This application claims priority to Japanese Patent Application No. 2018-168264, filed on Sep. 7, 2018, the entire content of which is incorporated herein by reference.

BACKGROUND OF THE INVENTION

1. Field of the Invention

The present invention relates to a constant current circuit which generates a constant current.

2. Description of the Related Art

In general, a constant current circuit is widely used in a semiconductor integrated circuit. Characteristics of the constant current circuit are important factors in determining the performance of the semiconductor integrated circuit.

FIG. 4 illustrates a configuration of a conventional constant current circuit 100 in prior art. The constant current circuit 100 includes a current mirror circuit 101 constituted of transistors M1 and M2 each being a P-channel MOS transistor, a current mirror circuit 102 constituted of transistors M3 and M4 each being an N-channel MOS transistor, and a resistor R1 (refer to, for example, Japanese Patent Application Laid-Open No. 2009-193211). The resistor R1 is interposed between a source of the transistor M3 and a conductive line LVSS for a power supply voltage VSS.
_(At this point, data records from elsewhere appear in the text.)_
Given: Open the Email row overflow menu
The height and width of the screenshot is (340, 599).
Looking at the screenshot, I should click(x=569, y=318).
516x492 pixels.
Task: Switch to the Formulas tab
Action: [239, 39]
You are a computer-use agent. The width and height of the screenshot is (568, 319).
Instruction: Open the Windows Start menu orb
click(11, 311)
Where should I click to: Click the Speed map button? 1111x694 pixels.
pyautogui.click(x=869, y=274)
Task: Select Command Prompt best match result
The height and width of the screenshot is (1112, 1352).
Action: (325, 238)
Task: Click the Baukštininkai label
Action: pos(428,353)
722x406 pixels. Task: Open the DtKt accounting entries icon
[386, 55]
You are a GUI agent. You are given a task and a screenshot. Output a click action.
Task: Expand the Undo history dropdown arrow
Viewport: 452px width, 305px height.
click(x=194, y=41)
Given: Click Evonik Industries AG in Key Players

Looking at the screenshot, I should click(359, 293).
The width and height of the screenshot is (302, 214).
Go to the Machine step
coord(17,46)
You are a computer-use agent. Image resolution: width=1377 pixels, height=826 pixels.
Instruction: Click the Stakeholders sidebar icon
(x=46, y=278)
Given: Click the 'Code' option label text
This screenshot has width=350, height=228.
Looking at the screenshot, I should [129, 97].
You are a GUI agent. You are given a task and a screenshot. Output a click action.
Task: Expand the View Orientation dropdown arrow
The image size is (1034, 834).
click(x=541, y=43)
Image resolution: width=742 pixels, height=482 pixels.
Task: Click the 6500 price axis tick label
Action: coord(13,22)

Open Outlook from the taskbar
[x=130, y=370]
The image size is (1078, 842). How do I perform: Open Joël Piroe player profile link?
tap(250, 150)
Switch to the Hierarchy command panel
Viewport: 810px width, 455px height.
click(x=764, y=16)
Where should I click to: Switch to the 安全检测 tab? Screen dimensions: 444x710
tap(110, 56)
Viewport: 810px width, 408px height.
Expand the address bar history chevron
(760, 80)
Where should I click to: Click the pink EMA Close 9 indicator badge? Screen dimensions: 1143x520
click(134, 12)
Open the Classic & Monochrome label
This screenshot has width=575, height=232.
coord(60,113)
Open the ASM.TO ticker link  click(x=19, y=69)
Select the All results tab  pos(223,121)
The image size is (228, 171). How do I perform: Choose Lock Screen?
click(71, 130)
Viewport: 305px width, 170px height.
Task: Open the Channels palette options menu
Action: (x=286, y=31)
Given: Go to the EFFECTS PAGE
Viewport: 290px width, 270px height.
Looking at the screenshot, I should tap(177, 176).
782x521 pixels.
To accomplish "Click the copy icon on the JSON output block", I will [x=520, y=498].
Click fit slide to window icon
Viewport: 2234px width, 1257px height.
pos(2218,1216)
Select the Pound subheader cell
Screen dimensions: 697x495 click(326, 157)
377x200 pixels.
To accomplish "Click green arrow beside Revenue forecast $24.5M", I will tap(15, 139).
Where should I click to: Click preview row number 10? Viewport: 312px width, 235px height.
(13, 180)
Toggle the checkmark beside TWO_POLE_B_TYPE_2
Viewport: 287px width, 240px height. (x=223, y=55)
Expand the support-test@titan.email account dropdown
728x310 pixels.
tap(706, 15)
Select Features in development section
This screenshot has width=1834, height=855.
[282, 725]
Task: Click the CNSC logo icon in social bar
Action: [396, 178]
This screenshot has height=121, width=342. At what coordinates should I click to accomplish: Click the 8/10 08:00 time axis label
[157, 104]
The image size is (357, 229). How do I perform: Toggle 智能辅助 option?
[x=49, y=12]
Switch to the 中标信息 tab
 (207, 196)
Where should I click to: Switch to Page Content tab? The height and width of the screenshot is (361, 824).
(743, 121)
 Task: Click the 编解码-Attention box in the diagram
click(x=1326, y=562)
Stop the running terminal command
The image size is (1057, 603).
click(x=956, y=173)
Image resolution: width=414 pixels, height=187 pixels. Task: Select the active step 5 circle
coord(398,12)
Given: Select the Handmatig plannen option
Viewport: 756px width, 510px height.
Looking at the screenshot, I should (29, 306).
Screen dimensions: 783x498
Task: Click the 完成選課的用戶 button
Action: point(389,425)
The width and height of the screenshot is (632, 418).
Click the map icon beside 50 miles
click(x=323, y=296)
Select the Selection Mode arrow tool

Further, a startup circuit 103 supplies a prescribed current from an internally provided current source to the transistor M1 to supply a mirror current to the current mirror circuit 101, thereby starting up the constant current circuit.

As described above, the constant current circuit is constituted as a current mirror circuit which supplies a reference current corresponding to the mirror current flowing through the transistor M1.

There has been a demand that the current mirror circuit compensates variations in the transistor and the like due to a manufacturing process and continually supplies a constant reference current.

In the constant current circuit according to Japanese Patent Application Laid-Open No. 2009-193211, however, at an occurrence of fluctuation of the power supply voltage VDD applied to the conductive line LVDD, the constant current fluctuates in a transient state corresponding to the fluctuation in the power supply voltage VDD since transient current flows through parasitic capacitances between each terminal of the transistor and the conductive lines.

That is, in the constant current circuit, since the transient mirror current increases upon rising of the power supply voltage VDD from a prescribed voltage, the constant current is held at an increased state during a period corresponding to this increase. On the other hand, since the transient mirror current decreases upon lowering of the power supply voltage VDD from the prescribed voltage, the constant current is held at a decreased state during a period corresponding to this decrease.

SUMMARY OF THE INVENTION

The present invention has been made in view of such circumstances, and it is an object of the present invention to provide a constant current circuit capable of, at the time of a fluctuation in a power supply voltage VDD, suppressing a transient variation in a constant current corresponding to the fluctuation in the power supply voltage.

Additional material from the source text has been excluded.